My reply: To be fair, they can't afford to have a precise language. The purpose of the Mass, and all liturgy, and all the sacraments, is our divinization. "God became man so that men may become gods." That sentence, right there, sums up the entire purpose of everything in the Catholic Faith.

Throw that sentence in front of any Protestant and watch them run, wild-eyed, away from your "heresy". But that's what union with God requires - divinization. Can't get union without it. And Protestant theology has literally no mechanism by which to accomplish that, nor can they even create language to describe it because it is totally at odds with their "total depravity" theology.

So, all they can do is talk about "a sacrifice of praise" and such. They try plowing around the stump because they can't afford to acknowledge it.

Friend's response:
"I have brought 2 Peter 1:4 up repeatedly, in many contexts. In my experience, before being Catholic, there really are certain parts of the Bible that just go like water off a duck's back. They don't necessary meet any disagreement, just sort of like no handle, no way to pick that up."

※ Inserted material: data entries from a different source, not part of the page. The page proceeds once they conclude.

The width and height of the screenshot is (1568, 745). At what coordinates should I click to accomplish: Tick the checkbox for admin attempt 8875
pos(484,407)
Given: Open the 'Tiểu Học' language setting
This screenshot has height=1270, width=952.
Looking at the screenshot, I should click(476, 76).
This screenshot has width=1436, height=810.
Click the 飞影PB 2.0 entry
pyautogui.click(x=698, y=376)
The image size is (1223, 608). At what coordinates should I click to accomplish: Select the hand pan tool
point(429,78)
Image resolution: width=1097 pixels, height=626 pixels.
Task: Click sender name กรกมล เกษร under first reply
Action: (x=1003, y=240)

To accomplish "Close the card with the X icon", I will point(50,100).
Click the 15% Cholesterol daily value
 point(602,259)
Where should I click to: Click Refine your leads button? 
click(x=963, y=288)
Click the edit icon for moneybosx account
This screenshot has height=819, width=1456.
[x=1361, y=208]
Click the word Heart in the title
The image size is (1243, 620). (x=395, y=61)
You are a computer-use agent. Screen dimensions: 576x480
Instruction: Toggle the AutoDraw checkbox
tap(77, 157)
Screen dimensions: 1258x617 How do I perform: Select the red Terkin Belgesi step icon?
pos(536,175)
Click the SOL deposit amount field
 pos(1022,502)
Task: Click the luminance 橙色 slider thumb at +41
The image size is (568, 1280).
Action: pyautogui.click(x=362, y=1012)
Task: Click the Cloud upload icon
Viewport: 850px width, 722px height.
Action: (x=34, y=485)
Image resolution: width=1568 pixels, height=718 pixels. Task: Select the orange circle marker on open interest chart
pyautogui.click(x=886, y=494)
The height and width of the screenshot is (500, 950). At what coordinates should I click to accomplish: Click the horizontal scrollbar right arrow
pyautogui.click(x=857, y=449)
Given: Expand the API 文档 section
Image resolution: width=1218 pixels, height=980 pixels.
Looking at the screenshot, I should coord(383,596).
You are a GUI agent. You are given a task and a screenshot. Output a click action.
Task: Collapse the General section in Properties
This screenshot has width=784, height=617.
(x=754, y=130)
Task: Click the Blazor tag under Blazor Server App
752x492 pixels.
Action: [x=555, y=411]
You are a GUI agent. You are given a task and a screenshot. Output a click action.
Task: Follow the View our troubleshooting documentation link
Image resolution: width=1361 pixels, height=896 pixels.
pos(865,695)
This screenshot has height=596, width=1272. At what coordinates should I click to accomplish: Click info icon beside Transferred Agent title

My reply:  Right. Exactly. They literally have no words. Even though their particular denomination may not buy into total depravity, the fact is that their CULTURE does, at least to some degree. Apart from the Mormons, there is no Protestant culture that has the ability to even conceptualize what Peter is talking about.

The whole purpose of the communion of saints is to introduce divinization at a child's level of understanding, without the need for precise language. The Protestants don't even have that much, thus they don't even have the symbolic language of the cult of the saints to build on.

Now, to be fair, if you told most Catholics about divinization, they would ALSO call you a heretic. I've had FUS grads tell me that divinization is heresy, and I've had to point out CCC passages to break it to them. Most individual Catholics literally have no words for it either.

But Catholic CULTURE endorses divinization, and Catholic theology DOES have actual, precise language to describe it, so Catholics are more able to handle the concept once the precise language is brought forward.

You know, back in the first century, Catholicism was a mystery cult, like all the other theological systems. A mystery cult is a system whereby the candidates who wish to enter are not told everything until after they have already committed to it and entered. That's how Catholic teaching worked.  Candidates would be taught for a couple of years about the basics of the Faith, but they wouldn't find out about the Eucharist, they wouldn't even know the Eucharist existed, until AFTER they were baptized.

As catechumens, they were never permitted to attend a complete Mass. As soon as the homily ended, they were ushered out, the doors were locked by certain women in the assembly (deaconesses - that was pretty much their only job) and only the fully formed Catholics were allowed to be present for the consecration.

Thus, it was only after their Easter baptism that the catechumens were finally allowed to attend a COMPLETE Mass, it was only then that they found out about the consecration of the Eucharist. They would be soaked from their baptism in the baptistry outside the church, they would be smelling sweetly from the baptismal chrism, each clothed only in a white robe, they would enter the darkened nave, the room lit by hundreds holding candles to light their way. Holy Saturday readings were a summation, a completion of all they had learned, followed by a Holy Saturday homily that taught them, for the first time, about the Eucharist.  This was the very last lesson imparted to them before they saw their very first consecration and received Jesus for the first time.

It took literally years of education before the pagan Romans, Greeks, even the Jews, had built up the vocabulary necessary to understand what they would experience on Holy Saturday night at their very first complete Mass.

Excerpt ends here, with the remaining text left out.